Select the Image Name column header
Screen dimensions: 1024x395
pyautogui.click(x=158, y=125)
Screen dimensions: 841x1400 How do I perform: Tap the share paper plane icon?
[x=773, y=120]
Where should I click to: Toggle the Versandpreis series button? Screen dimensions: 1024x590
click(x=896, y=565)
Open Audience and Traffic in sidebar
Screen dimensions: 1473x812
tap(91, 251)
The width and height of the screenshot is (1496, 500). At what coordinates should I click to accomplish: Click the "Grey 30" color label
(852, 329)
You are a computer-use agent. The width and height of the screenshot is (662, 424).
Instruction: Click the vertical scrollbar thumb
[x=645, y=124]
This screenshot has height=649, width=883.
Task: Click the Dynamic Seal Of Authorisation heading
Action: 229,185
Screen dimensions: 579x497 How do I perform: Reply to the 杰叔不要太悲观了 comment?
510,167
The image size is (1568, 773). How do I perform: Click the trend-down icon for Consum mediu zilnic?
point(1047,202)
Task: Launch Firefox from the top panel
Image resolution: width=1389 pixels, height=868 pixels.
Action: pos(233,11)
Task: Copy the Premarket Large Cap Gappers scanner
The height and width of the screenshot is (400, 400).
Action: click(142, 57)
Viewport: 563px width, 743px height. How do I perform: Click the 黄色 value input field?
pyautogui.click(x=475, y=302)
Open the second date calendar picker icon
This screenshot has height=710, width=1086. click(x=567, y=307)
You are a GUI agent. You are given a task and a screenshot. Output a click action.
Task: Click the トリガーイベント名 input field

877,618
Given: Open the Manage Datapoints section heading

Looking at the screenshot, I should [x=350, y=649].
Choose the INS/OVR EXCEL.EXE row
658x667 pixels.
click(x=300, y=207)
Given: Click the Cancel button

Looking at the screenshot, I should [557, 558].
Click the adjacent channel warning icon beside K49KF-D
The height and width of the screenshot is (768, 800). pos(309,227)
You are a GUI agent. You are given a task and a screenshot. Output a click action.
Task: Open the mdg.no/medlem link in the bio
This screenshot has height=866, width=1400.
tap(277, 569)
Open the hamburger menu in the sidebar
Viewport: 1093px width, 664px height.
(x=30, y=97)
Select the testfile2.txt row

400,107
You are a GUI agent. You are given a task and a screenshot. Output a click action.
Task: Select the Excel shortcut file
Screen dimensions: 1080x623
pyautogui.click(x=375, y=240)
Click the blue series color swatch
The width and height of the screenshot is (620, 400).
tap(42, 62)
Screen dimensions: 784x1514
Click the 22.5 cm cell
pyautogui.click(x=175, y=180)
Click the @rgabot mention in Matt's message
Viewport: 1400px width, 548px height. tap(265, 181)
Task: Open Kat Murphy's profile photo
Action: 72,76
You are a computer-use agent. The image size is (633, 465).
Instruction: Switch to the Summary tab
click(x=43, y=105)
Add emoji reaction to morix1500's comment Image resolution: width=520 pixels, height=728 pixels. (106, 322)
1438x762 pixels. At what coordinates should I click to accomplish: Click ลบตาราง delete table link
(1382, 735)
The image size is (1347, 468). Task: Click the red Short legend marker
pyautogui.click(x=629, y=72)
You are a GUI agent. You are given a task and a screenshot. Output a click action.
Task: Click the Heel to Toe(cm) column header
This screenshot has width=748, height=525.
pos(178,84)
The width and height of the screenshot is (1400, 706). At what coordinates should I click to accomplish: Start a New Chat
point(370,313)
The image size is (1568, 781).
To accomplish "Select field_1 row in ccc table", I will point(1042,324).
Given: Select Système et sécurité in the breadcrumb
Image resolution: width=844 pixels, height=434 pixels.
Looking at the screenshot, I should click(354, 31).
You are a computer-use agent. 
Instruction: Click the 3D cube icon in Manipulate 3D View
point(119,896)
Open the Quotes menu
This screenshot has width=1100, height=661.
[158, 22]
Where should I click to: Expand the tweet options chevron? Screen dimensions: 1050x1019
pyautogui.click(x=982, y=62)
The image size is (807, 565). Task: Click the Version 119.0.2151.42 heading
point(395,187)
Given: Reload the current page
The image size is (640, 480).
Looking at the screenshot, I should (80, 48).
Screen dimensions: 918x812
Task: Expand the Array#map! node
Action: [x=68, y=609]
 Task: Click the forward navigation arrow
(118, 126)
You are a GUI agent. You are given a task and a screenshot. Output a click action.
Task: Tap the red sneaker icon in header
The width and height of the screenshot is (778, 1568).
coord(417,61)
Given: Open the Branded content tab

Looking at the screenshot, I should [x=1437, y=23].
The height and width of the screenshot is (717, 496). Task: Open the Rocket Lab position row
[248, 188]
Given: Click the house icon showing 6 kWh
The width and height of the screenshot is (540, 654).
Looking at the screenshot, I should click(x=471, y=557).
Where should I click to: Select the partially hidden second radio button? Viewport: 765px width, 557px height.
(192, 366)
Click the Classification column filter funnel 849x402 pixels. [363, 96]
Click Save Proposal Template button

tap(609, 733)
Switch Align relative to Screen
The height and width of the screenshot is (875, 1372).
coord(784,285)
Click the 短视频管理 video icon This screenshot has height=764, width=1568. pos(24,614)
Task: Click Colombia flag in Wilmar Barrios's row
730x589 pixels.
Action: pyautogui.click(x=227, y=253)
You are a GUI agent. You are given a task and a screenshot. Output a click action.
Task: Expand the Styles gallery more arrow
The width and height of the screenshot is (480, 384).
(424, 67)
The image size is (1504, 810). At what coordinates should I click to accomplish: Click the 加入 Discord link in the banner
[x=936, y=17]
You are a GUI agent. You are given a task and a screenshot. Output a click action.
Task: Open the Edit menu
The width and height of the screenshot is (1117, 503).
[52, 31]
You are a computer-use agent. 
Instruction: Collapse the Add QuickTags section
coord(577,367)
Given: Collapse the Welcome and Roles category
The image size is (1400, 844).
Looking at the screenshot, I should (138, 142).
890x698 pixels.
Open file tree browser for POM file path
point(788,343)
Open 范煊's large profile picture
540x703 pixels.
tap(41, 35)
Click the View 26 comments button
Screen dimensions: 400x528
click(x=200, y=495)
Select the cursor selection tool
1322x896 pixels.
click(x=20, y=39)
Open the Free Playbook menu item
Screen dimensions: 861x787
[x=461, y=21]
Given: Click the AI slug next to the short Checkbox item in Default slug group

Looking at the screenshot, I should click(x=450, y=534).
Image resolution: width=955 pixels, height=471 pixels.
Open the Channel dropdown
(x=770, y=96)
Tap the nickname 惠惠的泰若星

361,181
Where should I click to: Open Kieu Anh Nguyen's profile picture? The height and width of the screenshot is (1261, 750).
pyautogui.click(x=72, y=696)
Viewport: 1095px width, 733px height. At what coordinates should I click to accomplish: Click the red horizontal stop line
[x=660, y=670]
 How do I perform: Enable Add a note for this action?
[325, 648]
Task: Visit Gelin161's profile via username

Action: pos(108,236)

* PROBLEM:
Could you write out the full data verbatim?

* FINISHED TASK:
Select the Image Name column header
Screen dimensions: 1024x395
pyautogui.click(x=158, y=125)
Screen dimensions: 841x1400 How do I perform: Tap the share paper plane icon?
[x=773, y=120]
Where should I click to: Toggle the Versandpreis series button? Screen dimensions: 1024x590
click(x=896, y=565)
Open Audience and Traffic in sidebar
Screen dimensions: 1473x812
tap(91, 251)
The width and height of the screenshot is (1496, 500). At what coordinates should I click to accomplish: Click the "Grey 30" color label
(852, 329)
You are a computer-use agent. The width and height of the screenshot is (662, 424).
Instruction: Click the vertical scrollbar thumb
[x=645, y=124]
This screenshot has height=649, width=883.
Task: Click the Dynamic Seal Of Authorisation heading
Action: 229,185
Screen dimensions: 579x497 How do I perform: Reply to the 杰叔不要太悲观了 comment?
510,167
The image size is (1568, 773). How do I perform: Click the trend-down icon for Consum mediu zilnic?
point(1047,202)
Task: Launch Firefox from the top panel
Image resolution: width=1389 pixels, height=868 pixels.
Action: pos(233,11)
Task: Copy the Premarket Large Cap Gappers scanner
The height and width of the screenshot is (400, 400).
Action: click(142, 57)
Viewport: 563px width, 743px height. How do I perform: Click the 黄色 value input field?
pyautogui.click(x=475, y=302)
Open the second date calendar picker icon
This screenshot has height=710, width=1086. click(x=567, y=307)
You are a GUI agent. You are given a task and a screenshot. Output a click action.
Task: Click the トリガーイベント名 input field

877,618
Given: Open the Manage Datapoints section heading

Looking at the screenshot, I should [x=350, y=649].
Choose the INS/OVR EXCEL.EXE row
658x667 pixels.
click(x=300, y=207)
Given: Click the Cancel button

Looking at the screenshot, I should [557, 558].
Click the adjacent channel warning icon beside K49KF-D
The height and width of the screenshot is (768, 800). pos(309,227)
You are a GUI agent. You are given a task and a screenshot. Output a click action.
Task: Open the mdg.no/medlem link in the bio
This screenshot has height=866, width=1400.
tap(277, 569)
Open the hamburger menu in the sidebar
Viewport: 1093px width, 664px height.
(x=30, y=97)
Select the testfile2.txt row

400,107
You are a GUI agent. You are given a task and a screenshot. Output a click action.
Task: Select the Excel shortcut file
Screen dimensions: 1080x623
pyautogui.click(x=375, y=240)
Click the blue series color swatch
The width and height of the screenshot is (620, 400).
tap(42, 62)
Screen dimensions: 784x1514
Click the 22.5 cm cell
pyautogui.click(x=175, y=180)
Click the @rgabot mention in Matt's message
Viewport: 1400px width, 548px height. tap(265, 181)
Task: Open Kat Murphy's profile photo
Action: 72,76
You are a computer-use agent. The image size is (633, 465).
Instruction: Switch to the Summary tab
click(x=43, y=105)
Add emoji reaction to morix1500's comment Image resolution: width=520 pixels, height=728 pixels. (106, 322)
1438x762 pixels. At what coordinates should I click to accomplish: Click ลบตาราง delete table link
(1382, 735)
The image size is (1347, 468). Task: Click the red Short legend marker
pyautogui.click(x=629, y=72)
You are a GUI agent. You are given a task and a screenshot. Output a click action.
Task: Click the Heel to Toe(cm) column header
This screenshot has width=748, height=525.
pos(178,84)
The width and height of the screenshot is (1400, 706). At what coordinates should I click to accomplish: Start a New Chat
point(370,313)
The image size is (1568, 781).
To accomplish "Select field_1 row in ccc table", I will point(1042,324).
Given: Select Système et sécurité in the breadcrumb
Image resolution: width=844 pixels, height=434 pixels.
Looking at the screenshot, I should click(354, 31).
You are a computer-use agent. 
Instruction: Click the 3D cube icon in Manipulate 3D View
point(119,896)
Open the Quotes menu
This screenshot has width=1100, height=661.
[158, 22]
Where should I click to: Expand the tweet options chevron? Screen dimensions: 1050x1019
pyautogui.click(x=982, y=62)
The image size is (807, 565). Task: Click the Version 119.0.2151.42 heading
point(395,187)
Given: Reload the current page
The image size is (640, 480).
Looking at the screenshot, I should (80, 48).
Screen dimensions: 918x812
Task: Expand the Array#map! node
Action: [x=68, y=609]
 Task: Click the forward navigation arrow
(118, 126)
You are a GUI agent. You are given a task and a screenshot. Output a click action.
Task: Tap the red sneaker icon in header
The width and height of the screenshot is (778, 1568).
coord(417,61)
Given: Open the Branded content tab

Looking at the screenshot, I should [x=1437, y=23].
The height and width of the screenshot is (717, 496). Task: Open the Rocket Lab position row
[248, 188]
Given: Click the house icon showing 6 kWh
The width and height of the screenshot is (540, 654).
Looking at the screenshot, I should click(x=471, y=557).
Where should I click to: Select the partially hidden second radio button? Viewport: 765px width, 557px height.
(192, 366)
Click the Classification column filter funnel 849x402 pixels. [363, 96]
Click Save Proposal Template button

tap(609, 733)
Switch Align relative to Screen
The height and width of the screenshot is (875, 1372).
coord(784,285)
Click the 短视频管理 video icon This screenshot has height=764, width=1568. pos(24,614)
Task: Click Colombia flag in Wilmar Barrios's row
730x589 pixels.
Action: pyautogui.click(x=227, y=253)
You are a GUI agent. You are given a task and a screenshot. Output a click action.
Task: Expand the Styles gallery more arrow
The width and height of the screenshot is (480, 384).
(424, 67)
The image size is (1504, 810). At what coordinates should I click to accomplish: Click the 加入 Discord link in the banner
[x=936, y=17]
You are a GUI agent. You are given a task and a screenshot. Output a click action.
Task: Open the Edit menu
The width and height of the screenshot is (1117, 503).
[52, 31]
You are a computer-use agent. 
Instruction: Collapse the Add QuickTags section
coord(577,367)
Given: Collapse the Welcome and Roles category
The image size is (1400, 844).
Looking at the screenshot, I should (138, 142).
890x698 pixels.
Open file tree browser for POM file path
point(788,343)
Open 范煊's large profile picture
540x703 pixels.
tap(41, 35)
Click the View 26 comments button
Screen dimensions: 400x528
click(x=200, y=495)
Select the cursor selection tool
1322x896 pixels.
click(x=20, y=39)
Open the Free Playbook menu item
Screen dimensions: 861x787
[x=461, y=21]
Given: Click the AI slug next to the short Checkbox item in Default slug group

Looking at the screenshot, I should click(x=450, y=534).
Image resolution: width=955 pixels, height=471 pixels.
Open the Channel dropdown
(x=770, y=96)
Tap the nickname 惠惠的泰若星

361,181
Where should I click to: Open Kieu Anh Nguyen's profile picture? The height and width of the screenshot is (1261, 750).
pyautogui.click(x=72, y=696)
Viewport: 1095px width, 733px height. At what coordinates should I click to accomplish: Click the red horizontal stop line
[x=660, y=670]
 How do I perform: Enable Add a note for this action?
[325, 648]
Task: Visit Gelin161's profile via username

Action: pos(108,236)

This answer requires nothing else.